# ACTION ITEM:
Reproduce exactly, and only, the lines below from the one containing "Task: Go to next week arrow" through the one containing "You are a computer-use agent. Viewport: 1000px".

Stored records
----------
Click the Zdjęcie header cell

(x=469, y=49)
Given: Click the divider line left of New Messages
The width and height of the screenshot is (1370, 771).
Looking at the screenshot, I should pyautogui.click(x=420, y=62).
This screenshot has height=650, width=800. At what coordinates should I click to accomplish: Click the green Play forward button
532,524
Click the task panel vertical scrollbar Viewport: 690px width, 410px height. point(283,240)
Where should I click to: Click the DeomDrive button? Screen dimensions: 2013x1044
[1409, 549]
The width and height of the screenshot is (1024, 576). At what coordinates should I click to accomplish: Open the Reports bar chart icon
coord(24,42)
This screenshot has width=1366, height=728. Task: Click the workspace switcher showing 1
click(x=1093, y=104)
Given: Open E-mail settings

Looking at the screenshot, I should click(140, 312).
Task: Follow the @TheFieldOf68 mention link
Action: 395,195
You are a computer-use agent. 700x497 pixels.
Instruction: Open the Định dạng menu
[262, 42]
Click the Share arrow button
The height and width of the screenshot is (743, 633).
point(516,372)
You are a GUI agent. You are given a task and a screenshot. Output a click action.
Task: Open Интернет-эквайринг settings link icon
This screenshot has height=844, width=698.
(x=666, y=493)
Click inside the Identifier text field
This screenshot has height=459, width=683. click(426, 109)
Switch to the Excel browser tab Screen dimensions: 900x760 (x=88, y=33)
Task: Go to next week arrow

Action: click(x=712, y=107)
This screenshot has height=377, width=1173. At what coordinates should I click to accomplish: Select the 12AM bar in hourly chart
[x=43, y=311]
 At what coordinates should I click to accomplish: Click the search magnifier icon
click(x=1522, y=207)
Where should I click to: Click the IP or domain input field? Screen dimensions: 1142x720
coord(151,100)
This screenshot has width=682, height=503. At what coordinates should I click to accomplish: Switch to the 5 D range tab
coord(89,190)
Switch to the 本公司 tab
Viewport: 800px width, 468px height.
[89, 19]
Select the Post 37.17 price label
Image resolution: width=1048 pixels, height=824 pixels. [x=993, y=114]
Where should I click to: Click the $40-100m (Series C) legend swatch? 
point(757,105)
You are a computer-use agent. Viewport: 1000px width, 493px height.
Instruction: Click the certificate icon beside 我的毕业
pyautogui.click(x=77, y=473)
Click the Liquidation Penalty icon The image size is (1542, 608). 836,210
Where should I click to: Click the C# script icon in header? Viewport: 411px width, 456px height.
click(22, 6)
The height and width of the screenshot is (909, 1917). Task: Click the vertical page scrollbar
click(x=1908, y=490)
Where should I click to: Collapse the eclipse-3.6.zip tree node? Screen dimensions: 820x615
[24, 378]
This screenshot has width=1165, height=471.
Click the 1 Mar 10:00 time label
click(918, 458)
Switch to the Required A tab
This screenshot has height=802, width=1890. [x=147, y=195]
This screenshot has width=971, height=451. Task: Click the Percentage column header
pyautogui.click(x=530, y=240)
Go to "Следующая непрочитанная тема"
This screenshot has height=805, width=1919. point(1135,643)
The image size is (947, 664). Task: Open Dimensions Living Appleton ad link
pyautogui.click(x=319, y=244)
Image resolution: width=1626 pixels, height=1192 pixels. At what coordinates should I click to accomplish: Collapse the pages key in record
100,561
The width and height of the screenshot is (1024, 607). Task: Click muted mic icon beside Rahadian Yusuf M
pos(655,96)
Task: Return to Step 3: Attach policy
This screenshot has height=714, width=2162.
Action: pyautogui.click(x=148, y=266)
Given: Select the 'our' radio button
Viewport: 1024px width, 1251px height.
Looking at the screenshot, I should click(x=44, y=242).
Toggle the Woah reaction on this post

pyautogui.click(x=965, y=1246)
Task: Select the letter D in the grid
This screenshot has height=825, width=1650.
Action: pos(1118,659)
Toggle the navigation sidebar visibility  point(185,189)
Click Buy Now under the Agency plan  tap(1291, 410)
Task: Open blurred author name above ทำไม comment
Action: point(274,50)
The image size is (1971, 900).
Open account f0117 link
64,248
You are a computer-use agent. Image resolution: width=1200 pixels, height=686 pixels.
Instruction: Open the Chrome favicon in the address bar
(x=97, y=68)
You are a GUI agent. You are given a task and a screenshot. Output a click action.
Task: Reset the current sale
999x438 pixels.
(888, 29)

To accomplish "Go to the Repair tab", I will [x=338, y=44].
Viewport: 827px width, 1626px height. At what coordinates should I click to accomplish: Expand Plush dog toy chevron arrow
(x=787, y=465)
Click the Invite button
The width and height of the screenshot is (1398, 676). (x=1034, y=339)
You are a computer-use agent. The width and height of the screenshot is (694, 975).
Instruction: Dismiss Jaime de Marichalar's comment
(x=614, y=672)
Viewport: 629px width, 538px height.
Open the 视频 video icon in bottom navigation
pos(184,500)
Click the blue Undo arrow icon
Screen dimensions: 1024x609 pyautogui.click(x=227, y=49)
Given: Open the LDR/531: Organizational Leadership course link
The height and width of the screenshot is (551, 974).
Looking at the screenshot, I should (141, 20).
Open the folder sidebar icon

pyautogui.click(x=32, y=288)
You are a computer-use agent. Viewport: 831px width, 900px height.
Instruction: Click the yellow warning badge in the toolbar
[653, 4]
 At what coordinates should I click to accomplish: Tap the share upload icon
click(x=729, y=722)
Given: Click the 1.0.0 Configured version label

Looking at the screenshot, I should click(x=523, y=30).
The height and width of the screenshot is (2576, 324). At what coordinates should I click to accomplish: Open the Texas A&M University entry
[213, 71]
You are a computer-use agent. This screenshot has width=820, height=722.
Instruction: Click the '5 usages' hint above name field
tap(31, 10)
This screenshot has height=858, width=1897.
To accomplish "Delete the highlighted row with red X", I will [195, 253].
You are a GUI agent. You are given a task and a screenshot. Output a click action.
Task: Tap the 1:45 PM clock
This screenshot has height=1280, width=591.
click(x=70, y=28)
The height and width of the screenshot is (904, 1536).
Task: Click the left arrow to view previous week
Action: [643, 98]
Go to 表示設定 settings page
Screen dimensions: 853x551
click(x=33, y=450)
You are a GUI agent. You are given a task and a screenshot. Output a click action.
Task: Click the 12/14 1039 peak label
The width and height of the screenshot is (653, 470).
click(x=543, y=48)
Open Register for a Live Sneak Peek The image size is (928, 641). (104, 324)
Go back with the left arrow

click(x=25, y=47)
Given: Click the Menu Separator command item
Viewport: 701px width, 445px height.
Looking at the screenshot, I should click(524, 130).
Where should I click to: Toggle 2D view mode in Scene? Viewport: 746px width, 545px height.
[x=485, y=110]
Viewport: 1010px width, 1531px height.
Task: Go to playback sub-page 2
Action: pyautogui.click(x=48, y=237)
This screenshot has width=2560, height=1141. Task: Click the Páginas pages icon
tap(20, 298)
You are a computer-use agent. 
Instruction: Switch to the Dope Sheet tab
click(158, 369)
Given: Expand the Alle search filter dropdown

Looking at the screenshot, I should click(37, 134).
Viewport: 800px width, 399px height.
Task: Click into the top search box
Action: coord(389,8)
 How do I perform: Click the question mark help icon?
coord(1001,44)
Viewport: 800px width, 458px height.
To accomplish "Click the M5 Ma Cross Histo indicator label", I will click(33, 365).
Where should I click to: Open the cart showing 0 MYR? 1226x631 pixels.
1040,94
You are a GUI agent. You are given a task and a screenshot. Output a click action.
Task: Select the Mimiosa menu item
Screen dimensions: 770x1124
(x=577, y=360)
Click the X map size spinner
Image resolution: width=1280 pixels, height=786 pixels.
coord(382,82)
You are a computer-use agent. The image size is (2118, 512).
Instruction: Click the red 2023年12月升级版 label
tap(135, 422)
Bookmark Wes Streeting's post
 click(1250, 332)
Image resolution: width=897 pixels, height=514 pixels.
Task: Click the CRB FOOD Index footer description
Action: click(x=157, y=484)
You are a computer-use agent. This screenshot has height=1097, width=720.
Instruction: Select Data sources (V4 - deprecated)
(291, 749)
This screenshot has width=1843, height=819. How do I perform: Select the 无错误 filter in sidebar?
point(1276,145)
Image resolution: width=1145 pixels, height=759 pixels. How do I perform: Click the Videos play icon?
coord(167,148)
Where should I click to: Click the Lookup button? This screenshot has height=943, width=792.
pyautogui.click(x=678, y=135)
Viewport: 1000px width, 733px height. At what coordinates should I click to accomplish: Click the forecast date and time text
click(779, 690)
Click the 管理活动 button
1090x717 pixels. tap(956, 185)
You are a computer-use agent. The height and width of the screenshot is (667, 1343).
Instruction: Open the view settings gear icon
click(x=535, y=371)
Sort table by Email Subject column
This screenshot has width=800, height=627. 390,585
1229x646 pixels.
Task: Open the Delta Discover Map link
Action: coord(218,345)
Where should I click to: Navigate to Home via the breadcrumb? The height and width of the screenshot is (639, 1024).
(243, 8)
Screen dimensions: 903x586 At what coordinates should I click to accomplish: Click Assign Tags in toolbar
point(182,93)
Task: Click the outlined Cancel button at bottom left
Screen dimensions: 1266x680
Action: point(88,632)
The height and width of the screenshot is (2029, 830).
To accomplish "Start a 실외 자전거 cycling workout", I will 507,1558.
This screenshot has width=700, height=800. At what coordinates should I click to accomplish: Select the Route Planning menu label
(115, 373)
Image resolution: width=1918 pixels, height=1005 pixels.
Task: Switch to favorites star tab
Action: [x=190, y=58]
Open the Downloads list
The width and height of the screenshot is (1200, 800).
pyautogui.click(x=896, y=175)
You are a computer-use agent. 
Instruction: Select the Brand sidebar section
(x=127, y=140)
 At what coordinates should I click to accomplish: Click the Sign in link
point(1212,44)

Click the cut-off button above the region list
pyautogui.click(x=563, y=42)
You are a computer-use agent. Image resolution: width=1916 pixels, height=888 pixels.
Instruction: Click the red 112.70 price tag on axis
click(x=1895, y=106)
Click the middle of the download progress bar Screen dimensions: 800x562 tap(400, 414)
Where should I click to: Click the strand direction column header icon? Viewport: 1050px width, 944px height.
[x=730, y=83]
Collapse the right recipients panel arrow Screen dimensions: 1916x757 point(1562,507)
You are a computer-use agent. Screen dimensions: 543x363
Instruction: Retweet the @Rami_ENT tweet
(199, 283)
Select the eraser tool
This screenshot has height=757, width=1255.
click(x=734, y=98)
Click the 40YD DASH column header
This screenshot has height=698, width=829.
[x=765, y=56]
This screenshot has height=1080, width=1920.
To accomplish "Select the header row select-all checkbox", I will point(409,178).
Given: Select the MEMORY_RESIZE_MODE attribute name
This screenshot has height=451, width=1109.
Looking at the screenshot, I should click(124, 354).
----------
# EXERCISE OUTPUT:
Task: Go to next week arrow

Action: click(x=712, y=107)
This screenshot has height=377, width=1173. At what coordinates should I click to accomplish: Select the 12AM bar in hourly chart
[x=43, y=311]
 At what coordinates should I click to accomplish: Click the search magnifier icon
click(x=1522, y=207)
Where should I click to: Click the IP or domain input field? Screen dimensions: 1142x720
coord(151,100)
This screenshot has width=682, height=503. At what coordinates should I click to accomplish: Switch to the 5 D range tab
coord(89,190)
Switch to the 本公司 tab
Viewport: 800px width, 468px height.
[89, 19]
Select the Post 37.17 price label
Image resolution: width=1048 pixels, height=824 pixels. [x=993, y=114]
Where should I click to: Click the $40-100m (Series C) legend swatch? 
point(757,105)
You are a computer-use agent. Viewport: 1000px width, 493px height.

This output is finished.